Proving $f$ is Lebesgue integrable iff $|f|$ is Lebesgue integrable.
Solution 1:
That $f$ is measurable and $\int |f| \,d\mu < \infty$ is the definition of Lebesgue-integrability of $f$. (There's no need for $f$ to be non-negative. Rather, one first defines the value of the integral for non-negative functions and then one uses that to define the Lebesgue integral of functions whose ranges may include both negative and non-negative numbers.)
That $|f|$ is Lebesgue-integrable would therefore involve the absolute value of the absolute value of $f$. But that's the same as the absolute value of $f$.

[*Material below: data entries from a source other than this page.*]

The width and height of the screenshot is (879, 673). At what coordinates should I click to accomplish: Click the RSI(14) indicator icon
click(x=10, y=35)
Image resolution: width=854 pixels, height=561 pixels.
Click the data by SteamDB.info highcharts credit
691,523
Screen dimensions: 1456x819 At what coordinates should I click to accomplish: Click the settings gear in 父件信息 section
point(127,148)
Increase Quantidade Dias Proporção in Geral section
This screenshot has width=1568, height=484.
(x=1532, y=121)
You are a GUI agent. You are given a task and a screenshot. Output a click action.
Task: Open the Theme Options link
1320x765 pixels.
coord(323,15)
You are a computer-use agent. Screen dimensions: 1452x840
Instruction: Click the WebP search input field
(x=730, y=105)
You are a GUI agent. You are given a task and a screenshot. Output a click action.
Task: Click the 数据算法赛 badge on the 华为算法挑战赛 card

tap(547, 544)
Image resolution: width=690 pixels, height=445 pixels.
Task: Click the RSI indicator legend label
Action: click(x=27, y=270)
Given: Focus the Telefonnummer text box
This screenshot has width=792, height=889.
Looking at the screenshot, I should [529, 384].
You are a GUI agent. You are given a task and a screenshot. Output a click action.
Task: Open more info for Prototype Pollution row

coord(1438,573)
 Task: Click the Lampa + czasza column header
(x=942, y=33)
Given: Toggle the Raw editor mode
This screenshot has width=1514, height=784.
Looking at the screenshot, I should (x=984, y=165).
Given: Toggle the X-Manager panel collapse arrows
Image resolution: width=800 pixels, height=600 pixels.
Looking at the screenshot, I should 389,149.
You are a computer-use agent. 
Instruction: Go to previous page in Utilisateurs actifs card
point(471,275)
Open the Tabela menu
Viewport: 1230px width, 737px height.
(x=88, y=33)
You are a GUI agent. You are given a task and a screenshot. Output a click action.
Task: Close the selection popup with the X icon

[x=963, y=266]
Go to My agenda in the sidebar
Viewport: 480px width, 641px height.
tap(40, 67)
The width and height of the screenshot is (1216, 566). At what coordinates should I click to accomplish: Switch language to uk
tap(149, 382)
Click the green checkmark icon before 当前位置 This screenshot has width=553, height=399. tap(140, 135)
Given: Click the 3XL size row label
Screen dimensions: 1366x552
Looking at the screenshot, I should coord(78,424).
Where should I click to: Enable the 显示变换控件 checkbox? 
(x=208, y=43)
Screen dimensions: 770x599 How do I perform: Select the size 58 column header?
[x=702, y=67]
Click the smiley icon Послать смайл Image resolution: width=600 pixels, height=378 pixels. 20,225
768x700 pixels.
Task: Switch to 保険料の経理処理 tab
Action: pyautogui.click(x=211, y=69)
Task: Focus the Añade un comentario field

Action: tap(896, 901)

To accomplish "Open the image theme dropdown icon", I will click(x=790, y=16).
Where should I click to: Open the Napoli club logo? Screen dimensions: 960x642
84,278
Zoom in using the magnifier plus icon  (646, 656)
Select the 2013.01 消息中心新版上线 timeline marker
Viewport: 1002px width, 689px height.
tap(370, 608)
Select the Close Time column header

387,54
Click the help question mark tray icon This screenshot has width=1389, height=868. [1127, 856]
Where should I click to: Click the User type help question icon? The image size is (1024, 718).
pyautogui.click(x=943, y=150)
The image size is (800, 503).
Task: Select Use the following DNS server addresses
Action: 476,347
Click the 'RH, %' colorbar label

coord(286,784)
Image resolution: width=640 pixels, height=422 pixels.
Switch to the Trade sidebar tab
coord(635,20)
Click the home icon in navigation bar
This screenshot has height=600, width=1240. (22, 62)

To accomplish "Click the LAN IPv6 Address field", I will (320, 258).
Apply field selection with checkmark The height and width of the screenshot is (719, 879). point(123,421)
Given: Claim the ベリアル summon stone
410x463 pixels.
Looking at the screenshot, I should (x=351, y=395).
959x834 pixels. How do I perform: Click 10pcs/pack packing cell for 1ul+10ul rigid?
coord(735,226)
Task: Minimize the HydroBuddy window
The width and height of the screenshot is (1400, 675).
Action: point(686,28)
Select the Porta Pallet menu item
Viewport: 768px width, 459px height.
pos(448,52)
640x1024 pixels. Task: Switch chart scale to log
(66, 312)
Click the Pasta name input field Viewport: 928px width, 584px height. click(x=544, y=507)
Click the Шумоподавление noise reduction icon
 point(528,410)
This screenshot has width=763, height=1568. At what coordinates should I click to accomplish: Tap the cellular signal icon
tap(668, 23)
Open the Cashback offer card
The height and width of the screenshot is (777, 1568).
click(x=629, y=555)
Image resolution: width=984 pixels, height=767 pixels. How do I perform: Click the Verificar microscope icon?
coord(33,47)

The statement "$f$ is Lebesgue integrable if and only if $|f|$ is Lebesgue integrable." is not true unless there is an assumption that $f$ is measurable. A counterexample is that $f$ is $-1/2$ plus the indicator function of a non-measurable set in a space whose total measure is $1/2$. Then $|f|$ is integrable (and its integral is $1$) but $f$ is not measurable.
Solution 2:
Simply remember the definition of $\mathcal{L}^1$ space (in the case of $\Bbb R^n$ with the borelian $\sigma$-algebra; the abstract case is similar): given $(\Bbb R^n,\mathcal{B}(\Bbb R^n),m)$, where $m$ is the Lebesgue measure on the measurable space $(\Bbb R^n,\mathcal{B}(\Bbb R^n))$, then $$ \mathcal{L}^1(\Bbb R^n,\mathcal{B}(\Bbb R^n),m):=\{f:\Bbb R^n\to\Bbb R\;:\;f\;\;\mbox{is Lebesgue measurable and both}\;\int_{\Bbb R^n}f^+\,dm,\;\int_{\Bbb R^n}f^-\,dm\;\mbox{are finite}\}\;\;. $$ Now simply observe that $f=f^+-f^-$ and $|f|=f^++f^-$.